Noyon Khutagt Dunzanluvsantudev (Ноён Хутагт Данзанлувсантүдэв; born 1984) is a Mongolian tulku who is the ninth and current reincarnation of the Noyon Khutagt.

== Early life ==
The ninth incarnation of the Noyon Khutagt was born in 1984 to a herder family in the Khövsgöl sum of Dornogovi Province. He is the youngest of seven children. His parents named him Ugtakhbayar, which means "Forthcoming Joy". In 1994, when he was 10 years old, he became a disciple of Jigmed-Osor Gavji, a senior local monk who had helped rebuild the Ulgin Monastery (Өлгийн хийд) in Dornogovi, and started his dharma education.

He studied at Khamar Monastery in Dornogovi until 2003 when he went to south India to study as a disciple, however he soon returned to Mongolia due to ill health. He studied under Geshe Losang and received Getsul vows in December, 2003. He then bore the name Losang mThu-stobs.

By the decision of Khamar Monastery, he joined Drikung Kagyu Institute to take care of younger monks who were sent there from Khamar Monastery in 2005.

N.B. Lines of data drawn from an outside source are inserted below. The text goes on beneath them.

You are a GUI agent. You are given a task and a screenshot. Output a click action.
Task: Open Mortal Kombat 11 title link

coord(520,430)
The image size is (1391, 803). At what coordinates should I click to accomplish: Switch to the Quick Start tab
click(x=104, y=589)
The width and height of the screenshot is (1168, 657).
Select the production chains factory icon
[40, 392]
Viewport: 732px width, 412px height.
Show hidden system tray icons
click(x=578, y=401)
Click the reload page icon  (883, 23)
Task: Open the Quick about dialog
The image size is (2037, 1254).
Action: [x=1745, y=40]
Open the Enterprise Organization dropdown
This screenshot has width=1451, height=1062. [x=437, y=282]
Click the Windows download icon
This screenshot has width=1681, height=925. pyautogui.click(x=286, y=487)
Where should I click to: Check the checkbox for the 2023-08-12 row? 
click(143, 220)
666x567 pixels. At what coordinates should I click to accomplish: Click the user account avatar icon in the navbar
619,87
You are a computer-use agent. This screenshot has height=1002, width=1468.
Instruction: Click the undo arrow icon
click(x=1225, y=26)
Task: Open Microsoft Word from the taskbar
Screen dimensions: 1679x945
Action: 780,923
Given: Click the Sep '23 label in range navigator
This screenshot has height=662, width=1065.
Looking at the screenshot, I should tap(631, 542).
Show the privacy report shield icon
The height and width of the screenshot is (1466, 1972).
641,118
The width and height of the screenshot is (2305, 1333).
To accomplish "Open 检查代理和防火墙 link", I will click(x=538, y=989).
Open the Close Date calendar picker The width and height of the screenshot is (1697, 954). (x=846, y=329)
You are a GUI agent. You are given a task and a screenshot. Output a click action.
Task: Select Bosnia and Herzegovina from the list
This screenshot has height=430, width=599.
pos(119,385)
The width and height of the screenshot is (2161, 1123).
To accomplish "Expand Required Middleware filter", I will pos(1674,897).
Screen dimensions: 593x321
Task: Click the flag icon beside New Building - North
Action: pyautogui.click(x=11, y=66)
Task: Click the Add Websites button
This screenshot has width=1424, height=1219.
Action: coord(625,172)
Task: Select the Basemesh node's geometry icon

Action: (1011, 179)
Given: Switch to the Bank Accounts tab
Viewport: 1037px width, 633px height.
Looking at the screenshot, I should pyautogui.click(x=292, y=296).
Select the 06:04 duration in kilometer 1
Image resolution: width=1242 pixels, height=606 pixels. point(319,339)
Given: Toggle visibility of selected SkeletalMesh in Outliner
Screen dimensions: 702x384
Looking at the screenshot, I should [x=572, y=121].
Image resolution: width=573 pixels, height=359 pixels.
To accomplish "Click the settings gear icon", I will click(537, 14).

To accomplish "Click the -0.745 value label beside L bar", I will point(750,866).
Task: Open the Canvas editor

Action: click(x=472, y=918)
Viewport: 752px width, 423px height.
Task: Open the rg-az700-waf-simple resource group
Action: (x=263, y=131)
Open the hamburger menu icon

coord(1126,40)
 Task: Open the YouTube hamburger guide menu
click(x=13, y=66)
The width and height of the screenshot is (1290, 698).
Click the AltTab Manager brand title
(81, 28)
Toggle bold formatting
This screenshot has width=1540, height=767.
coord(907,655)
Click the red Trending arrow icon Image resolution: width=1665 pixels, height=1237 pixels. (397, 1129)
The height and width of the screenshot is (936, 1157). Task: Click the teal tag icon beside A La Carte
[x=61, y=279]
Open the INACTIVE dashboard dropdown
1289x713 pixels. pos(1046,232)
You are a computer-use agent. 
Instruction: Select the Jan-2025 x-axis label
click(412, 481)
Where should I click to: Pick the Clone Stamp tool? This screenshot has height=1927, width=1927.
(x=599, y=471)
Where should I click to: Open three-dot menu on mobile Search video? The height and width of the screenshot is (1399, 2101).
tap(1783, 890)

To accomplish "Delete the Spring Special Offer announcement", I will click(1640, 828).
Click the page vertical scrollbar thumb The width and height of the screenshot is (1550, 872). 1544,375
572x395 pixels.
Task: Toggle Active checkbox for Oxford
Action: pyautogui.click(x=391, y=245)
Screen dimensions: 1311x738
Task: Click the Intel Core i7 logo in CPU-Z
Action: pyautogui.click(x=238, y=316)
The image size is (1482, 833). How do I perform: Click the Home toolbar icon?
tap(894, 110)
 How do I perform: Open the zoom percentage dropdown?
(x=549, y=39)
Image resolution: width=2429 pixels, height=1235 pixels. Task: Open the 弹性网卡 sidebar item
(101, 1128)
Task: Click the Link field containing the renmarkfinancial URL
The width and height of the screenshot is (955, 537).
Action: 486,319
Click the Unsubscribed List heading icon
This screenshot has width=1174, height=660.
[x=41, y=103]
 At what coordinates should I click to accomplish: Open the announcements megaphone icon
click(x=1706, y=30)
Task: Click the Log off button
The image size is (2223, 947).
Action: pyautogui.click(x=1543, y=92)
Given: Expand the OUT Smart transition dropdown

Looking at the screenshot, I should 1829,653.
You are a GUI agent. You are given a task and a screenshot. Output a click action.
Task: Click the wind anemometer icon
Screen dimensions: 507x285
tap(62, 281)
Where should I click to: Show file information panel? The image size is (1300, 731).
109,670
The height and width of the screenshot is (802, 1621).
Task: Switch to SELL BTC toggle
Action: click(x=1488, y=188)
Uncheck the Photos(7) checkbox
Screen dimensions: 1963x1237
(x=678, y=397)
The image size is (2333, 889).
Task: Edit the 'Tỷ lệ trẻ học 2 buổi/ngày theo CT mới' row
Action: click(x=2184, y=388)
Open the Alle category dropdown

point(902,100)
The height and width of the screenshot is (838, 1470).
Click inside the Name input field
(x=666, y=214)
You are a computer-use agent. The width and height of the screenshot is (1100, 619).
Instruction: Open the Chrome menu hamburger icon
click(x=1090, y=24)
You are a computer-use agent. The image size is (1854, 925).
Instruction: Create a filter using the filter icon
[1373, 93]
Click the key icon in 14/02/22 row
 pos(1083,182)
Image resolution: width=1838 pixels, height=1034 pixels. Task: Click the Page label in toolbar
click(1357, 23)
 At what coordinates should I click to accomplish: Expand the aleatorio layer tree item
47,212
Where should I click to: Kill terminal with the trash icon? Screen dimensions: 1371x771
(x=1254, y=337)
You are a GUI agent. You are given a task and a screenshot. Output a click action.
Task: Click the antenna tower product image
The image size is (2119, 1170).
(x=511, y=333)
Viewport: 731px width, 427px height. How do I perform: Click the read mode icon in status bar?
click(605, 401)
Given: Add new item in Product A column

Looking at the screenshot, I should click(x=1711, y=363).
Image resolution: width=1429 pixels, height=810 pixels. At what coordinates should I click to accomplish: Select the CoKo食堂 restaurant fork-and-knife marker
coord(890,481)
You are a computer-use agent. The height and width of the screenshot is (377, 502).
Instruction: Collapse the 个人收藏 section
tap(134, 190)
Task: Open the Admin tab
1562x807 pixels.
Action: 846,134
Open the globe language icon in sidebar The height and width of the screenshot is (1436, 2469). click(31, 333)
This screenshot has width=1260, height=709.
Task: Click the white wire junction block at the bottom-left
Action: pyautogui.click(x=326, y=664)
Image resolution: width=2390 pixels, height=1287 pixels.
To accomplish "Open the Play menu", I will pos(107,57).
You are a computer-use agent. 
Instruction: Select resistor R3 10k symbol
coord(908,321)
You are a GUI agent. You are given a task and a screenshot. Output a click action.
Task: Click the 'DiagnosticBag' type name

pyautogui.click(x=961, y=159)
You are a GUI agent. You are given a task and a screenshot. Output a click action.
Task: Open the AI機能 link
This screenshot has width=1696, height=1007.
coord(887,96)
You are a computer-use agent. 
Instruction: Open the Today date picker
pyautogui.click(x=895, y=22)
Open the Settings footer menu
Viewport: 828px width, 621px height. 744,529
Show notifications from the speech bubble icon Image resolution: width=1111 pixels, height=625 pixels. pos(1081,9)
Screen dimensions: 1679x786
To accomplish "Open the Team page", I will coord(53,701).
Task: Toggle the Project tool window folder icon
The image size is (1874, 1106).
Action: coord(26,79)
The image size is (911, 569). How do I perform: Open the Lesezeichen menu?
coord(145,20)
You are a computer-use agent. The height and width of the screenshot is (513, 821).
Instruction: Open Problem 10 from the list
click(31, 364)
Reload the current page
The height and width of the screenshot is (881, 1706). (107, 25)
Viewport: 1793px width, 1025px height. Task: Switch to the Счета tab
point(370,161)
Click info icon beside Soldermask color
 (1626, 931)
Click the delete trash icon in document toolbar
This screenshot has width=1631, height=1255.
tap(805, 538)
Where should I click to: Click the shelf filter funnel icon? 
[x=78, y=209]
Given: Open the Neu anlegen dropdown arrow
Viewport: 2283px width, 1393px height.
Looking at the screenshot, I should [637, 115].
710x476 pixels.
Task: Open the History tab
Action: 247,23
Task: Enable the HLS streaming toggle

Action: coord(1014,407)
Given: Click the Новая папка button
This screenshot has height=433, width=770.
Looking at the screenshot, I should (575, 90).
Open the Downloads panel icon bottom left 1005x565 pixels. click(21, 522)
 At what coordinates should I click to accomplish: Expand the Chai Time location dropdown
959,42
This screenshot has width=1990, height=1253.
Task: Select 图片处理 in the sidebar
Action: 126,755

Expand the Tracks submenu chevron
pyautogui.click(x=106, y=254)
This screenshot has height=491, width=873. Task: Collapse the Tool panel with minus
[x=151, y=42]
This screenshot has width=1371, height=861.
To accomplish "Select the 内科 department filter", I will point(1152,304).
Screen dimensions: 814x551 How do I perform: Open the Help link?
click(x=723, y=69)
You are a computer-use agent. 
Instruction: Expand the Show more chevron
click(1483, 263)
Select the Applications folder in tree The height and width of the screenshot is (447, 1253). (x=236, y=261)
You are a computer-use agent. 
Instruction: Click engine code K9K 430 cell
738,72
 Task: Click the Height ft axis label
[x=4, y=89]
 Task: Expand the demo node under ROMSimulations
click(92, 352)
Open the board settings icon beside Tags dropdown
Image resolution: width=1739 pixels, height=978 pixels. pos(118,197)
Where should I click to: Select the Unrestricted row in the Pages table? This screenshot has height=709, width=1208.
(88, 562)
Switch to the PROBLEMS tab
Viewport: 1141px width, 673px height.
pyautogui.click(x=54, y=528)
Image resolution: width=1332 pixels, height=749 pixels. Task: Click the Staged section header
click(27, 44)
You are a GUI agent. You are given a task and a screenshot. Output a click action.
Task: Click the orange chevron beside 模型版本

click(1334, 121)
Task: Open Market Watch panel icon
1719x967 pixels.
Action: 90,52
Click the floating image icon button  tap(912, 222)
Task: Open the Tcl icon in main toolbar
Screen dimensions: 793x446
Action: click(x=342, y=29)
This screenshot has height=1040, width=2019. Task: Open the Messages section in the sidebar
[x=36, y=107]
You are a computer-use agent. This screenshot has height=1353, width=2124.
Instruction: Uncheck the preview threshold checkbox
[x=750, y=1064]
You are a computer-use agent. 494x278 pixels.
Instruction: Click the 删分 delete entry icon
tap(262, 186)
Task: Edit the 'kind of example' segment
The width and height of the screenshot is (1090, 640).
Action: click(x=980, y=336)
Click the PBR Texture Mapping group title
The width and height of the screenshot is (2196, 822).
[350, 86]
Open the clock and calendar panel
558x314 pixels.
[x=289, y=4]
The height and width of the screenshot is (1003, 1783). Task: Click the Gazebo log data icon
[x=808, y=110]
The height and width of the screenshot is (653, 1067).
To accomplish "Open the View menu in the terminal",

As soon as young monks became able to survive on their own, he returned to Mongolia. He graduated from Zanabazar Buddhist University, a part of Gandantegchinlen Monastery in Ulaanbaatar, in 2010, while managing Khamar Monastery to send boys to India for dharma studies.

When the 14th Dalai Lama recognized him as the Ninth Noyon Khutagt on 29 December 2012, he was acting as chief monk for reviving and rebuilding Khamar Monastery's dharma activities and temples. He was enthroned in a ceremony that took place from 1-7 March 2013. As of October 2016, the Ninth Noyon Khutagt was studying at Drepung Gomang Monastic University.